(Stored records)
Start of Block

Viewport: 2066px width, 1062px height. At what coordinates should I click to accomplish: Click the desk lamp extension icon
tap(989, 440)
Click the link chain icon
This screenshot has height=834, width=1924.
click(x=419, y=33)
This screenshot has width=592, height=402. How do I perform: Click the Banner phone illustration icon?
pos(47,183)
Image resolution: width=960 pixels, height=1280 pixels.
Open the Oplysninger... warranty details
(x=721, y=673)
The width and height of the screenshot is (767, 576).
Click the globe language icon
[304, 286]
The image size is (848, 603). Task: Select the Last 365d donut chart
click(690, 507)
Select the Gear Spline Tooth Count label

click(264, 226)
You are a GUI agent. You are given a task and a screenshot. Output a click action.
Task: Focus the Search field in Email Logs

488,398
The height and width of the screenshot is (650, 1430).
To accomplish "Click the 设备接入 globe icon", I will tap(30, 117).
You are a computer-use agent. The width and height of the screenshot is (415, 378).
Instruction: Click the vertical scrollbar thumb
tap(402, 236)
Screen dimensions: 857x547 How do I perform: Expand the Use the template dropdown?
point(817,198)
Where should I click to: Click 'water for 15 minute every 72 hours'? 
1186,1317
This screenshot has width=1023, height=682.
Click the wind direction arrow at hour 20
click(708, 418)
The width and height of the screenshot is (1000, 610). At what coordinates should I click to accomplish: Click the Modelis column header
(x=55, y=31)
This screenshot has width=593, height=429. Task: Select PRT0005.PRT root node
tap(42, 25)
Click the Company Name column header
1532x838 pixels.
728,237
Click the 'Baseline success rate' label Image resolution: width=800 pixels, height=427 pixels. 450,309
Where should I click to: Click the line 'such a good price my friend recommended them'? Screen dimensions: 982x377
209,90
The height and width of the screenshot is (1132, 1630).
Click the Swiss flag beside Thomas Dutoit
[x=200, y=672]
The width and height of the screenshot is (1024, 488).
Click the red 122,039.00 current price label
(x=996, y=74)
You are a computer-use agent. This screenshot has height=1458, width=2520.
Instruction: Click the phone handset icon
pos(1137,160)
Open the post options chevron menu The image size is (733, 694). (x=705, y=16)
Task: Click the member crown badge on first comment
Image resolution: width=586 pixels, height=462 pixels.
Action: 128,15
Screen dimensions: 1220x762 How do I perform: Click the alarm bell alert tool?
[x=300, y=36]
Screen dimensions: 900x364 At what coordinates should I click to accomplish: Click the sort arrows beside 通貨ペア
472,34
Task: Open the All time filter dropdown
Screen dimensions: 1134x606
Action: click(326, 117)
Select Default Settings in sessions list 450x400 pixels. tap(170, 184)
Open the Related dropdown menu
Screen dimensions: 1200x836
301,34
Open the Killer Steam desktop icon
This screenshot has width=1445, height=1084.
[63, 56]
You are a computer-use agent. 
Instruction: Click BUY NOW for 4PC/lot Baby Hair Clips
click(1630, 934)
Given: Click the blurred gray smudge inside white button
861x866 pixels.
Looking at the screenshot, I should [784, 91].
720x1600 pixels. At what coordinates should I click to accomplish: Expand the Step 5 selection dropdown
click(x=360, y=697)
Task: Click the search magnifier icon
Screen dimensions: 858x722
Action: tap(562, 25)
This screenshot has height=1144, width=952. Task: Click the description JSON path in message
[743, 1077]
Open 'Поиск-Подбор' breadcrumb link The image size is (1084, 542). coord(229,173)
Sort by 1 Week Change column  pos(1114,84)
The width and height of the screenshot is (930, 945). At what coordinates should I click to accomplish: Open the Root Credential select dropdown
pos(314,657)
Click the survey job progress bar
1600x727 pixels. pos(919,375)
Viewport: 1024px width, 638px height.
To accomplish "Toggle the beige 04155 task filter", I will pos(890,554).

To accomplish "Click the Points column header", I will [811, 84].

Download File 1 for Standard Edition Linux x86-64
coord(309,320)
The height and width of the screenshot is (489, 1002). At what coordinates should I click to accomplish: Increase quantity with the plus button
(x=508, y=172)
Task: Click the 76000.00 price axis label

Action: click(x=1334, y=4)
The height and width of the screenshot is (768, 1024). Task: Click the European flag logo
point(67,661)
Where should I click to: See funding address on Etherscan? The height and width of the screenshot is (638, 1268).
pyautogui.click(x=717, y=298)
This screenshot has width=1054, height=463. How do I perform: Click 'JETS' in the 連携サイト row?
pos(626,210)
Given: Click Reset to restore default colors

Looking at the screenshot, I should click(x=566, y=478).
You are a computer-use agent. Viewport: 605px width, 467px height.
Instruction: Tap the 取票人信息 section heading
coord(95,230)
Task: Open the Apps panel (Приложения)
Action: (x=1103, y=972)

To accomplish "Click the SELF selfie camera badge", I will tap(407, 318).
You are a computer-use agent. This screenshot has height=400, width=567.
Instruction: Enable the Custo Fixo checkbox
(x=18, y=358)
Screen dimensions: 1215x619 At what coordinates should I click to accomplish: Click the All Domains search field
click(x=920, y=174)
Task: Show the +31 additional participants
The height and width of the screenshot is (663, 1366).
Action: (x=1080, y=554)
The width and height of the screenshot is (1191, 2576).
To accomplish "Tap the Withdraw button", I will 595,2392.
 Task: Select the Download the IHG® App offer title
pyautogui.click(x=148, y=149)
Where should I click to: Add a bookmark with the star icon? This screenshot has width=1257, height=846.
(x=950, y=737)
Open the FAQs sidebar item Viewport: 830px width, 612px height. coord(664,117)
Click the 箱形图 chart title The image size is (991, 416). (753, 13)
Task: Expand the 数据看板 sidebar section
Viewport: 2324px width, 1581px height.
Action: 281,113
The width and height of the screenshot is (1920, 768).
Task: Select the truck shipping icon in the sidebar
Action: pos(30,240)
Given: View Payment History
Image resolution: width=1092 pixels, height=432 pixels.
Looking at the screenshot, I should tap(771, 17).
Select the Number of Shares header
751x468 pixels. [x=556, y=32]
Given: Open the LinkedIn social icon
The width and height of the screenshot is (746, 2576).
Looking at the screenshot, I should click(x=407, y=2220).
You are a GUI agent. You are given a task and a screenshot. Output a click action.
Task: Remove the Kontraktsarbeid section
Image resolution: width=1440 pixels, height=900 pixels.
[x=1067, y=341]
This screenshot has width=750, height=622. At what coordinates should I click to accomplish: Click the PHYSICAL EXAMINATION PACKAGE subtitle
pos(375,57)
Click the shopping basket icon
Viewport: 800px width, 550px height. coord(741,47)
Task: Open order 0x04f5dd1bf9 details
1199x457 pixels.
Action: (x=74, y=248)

End of Block

EXERCISE OBJECTIVE: All of the lines above are to be restated word for word.

TASK OUTPUT:
Viewport: 2066px width, 1062px height. At what coordinates should I click to accomplish: Click the desk lamp extension icon
tap(989, 440)
Click the link chain icon
This screenshot has height=834, width=1924.
click(x=419, y=33)
This screenshot has width=592, height=402. How do I perform: Click the Banner phone illustration icon?
pos(47,183)
Image resolution: width=960 pixels, height=1280 pixels.
Open the Oplysninger... warranty details
(x=721, y=673)
The width and height of the screenshot is (767, 576).
Click the globe language icon
[304, 286]
The image size is (848, 603). Task: Select the Last 365d donut chart
click(690, 507)
Select the Gear Spline Tooth Count label

click(264, 226)
You are a GUI agent. You are given a task and a screenshot. Output a click action.
Task: Focus the Search field in Email Logs

488,398
The height and width of the screenshot is (650, 1430).
To accomplish "Click the 设备接入 globe icon", I will tap(30, 117).
You are a computer-use agent. The width and height of the screenshot is (415, 378).
Instruction: Click the vertical scrollbar thumb
tap(402, 236)
Screen dimensions: 857x547 How do I perform: Expand the Use the template dropdown?
point(817,198)
Where should I click to: Click 'water for 15 minute every 72 hours'? 
1186,1317
This screenshot has width=1023, height=682.
Click the wind direction arrow at hour 20
click(708, 418)
The width and height of the screenshot is (1000, 610). At what coordinates should I click to accomplish: Click the Modelis column header
(x=55, y=31)
This screenshot has width=593, height=429. Task: Select PRT0005.PRT root node
tap(42, 25)
Click the Company Name column header
1532x838 pixels.
728,237
Click the 'Baseline success rate' label Image resolution: width=800 pixels, height=427 pixels. 450,309
Where should I click to: Click the line 'such a good price my friend recommended them'? Screen dimensions: 982x377
209,90
The height and width of the screenshot is (1132, 1630).
Click the Swiss flag beside Thomas Dutoit
[x=200, y=672]
The width and height of the screenshot is (1024, 488).
Click the red 122,039.00 current price label
(x=996, y=74)
You are a computer-use agent. This screenshot has height=1458, width=2520.
Instruction: Click the phone handset icon
pos(1137,160)
Open the post options chevron menu The image size is (733, 694). (x=705, y=16)
Task: Click the member crown badge on first comment
Image resolution: width=586 pixels, height=462 pixels.
Action: 128,15
Screen dimensions: 1220x762 How do I perform: Click the alarm bell alert tool?
[x=300, y=36]
Screen dimensions: 900x364 At what coordinates should I click to accomplish: Click the sort arrows beside 通貨ペア
472,34
Task: Open the All time filter dropdown
Screen dimensions: 1134x606
Action: click(326, 117)
Select Default Settings in sessions list 450x400 pixels. tap(170, 184)
Open the Related dropdown menu
Screen dimensions: 1200x836
301,34
Open the Killer Steam desktop icon
This screenshot has width=1445, height=1084.
[63, 56]
You are a computer-use agent. 
Instruction: Click BUY NOW for 4PC/lot Baby Hair Clips
click(1630, 934)
Given: Click the blurred gray smudge inside white button
861x866 pixels.
Looking at the screenshot, I should [784, 91].
720x1600 pixels. At what coordinates should I click to accomplish: Expand the Step 5 selection dropdown
click(x=360, y=697)
Task: Click the search magnifier icon
Screen dimensions: 858x722
Action: tap(562, 25)
This screenshot has height=1144, width=952. Task: Click the description JSON path in message
[743, 1077]
Open 'Поиск-Подбор' breadcrumb link The image size is (1084, 542). coord(229,173)
Sort by 1 Week Change column  pos(1114,84)
The width and height of the screenshot is (930, 945). At what coordinates should I click to accomplish: Open the Root Credential select dropdown
pos(314,657)
Click the survey job progress bar
1600x727 pixels. pos(919,375)
Viewport: 1024px width, 638px height.
To accomplish "Toggle the beige 04155 task filter", I will pos(890,554).

To accomplish "Click the Points column header", I will [811, 84].

Download File 1 for Standard Edition Linux x86-64
coord(309,320)
The height and width of the screenshot is (489, 1002). At what coordinates should I click to accomplish: Increase quantity with the plus button
(x=508, y=172)
Task: Click the 76000.00 price axis label

Action: click(x=1334, y=4)
The height and width of the screenshot is (768, 1024). Task: Click the European flag logo
point(67,661)
Where should I click to: See funding address on Etherscan? The height and width of the screenshot is (638, 1268).
pyautogui.click(x=717, y=298)
This screenshot has width=1054, height=463. How do I perform: Click 'JETS' in the 連携サイト row?
pos(626,210)
Given: Click Reset to restore default colors

Looking at the screenshot, I should click(x=566, y=478).
You are a computer-use agent. Viewport: 605px width, 467px height.
Instruction: Tap the 取票人信息 section heading
coord(95,230)
Task: Open the Apps panel (Приложения)
Action: (x=1103, y=972)

To accomplish "Click the SELF selfie camera badge", I will tap(407, 318).
You are a computer-use agent. This screenshot has height=400, width=567.
Instruction: Enable the Custo Fixo checkbox
(x=18, y=358)
Screen dimensions: 1215x619 At what coordinates should I click to accomplish: Click the All Domains search field
click(x=920, y=174)
Task: Show the +31 additional participants
The height and width of the screenshot is (663, 1366).
Action: (x=1080, y=554)
The width and height of the screenshot is (1191, 2576).
To accomplish "Tap the Withdraw button", I will 595,2392.
 Task: Select the Download the IHG® App offer title
pyautogui.click(x=148, y=149)
Where should I click to: Add a bookmark with the star icon? This screenshot has width=1257, height=846.
(x=950, y=737)
Open the FAQs sidebar item Viewport: 830px width, 612px height. coord(664,117)
Click the 箱形图 chart title The image size is (991, 416). (753, 13)
Task: Expand the 数据看板 sidebar section
Viewport: 2324px width, 1581px height.
Action: 281,113
The width and height of the screenshot is (1920, 768).
Task: Select the truck shipping icon in the sidebar
Action: pos(30,240)
Given: View Payment History
Image resolution: width=1092 pixels, height=432 pixels.
Looking at the screenshot, I should tap(771, 17).
Select the Number of Shares header
751x468 pixels. [x=556, y=32]
Given: Open the LinkedIn social icon
The width and height of the screenshot is (746, 2576).
Looking at the screenshot, I should click(x=407, y=2220).
You are a GUI agent. You are given a task and a screenshot. Output a click action.
Task: Remove the Kontraktsarbeid section
Image resolution: width=1440 pixels, height=900 pixels.
[x=1067, y=341]
This screenshot has width=750, height=622. At what coordinates should I click to accomplish: Click the PHYSICAL EXAMINATION PACKAGE subtitle
pos(375,57)
Click the shopping basket icon
Viewport: 800px width, 550px height. coord(741,47)
Task: Open order 0x04f5dd1bf9 details
1199x457 pixels.
Action: (x=74, y=248)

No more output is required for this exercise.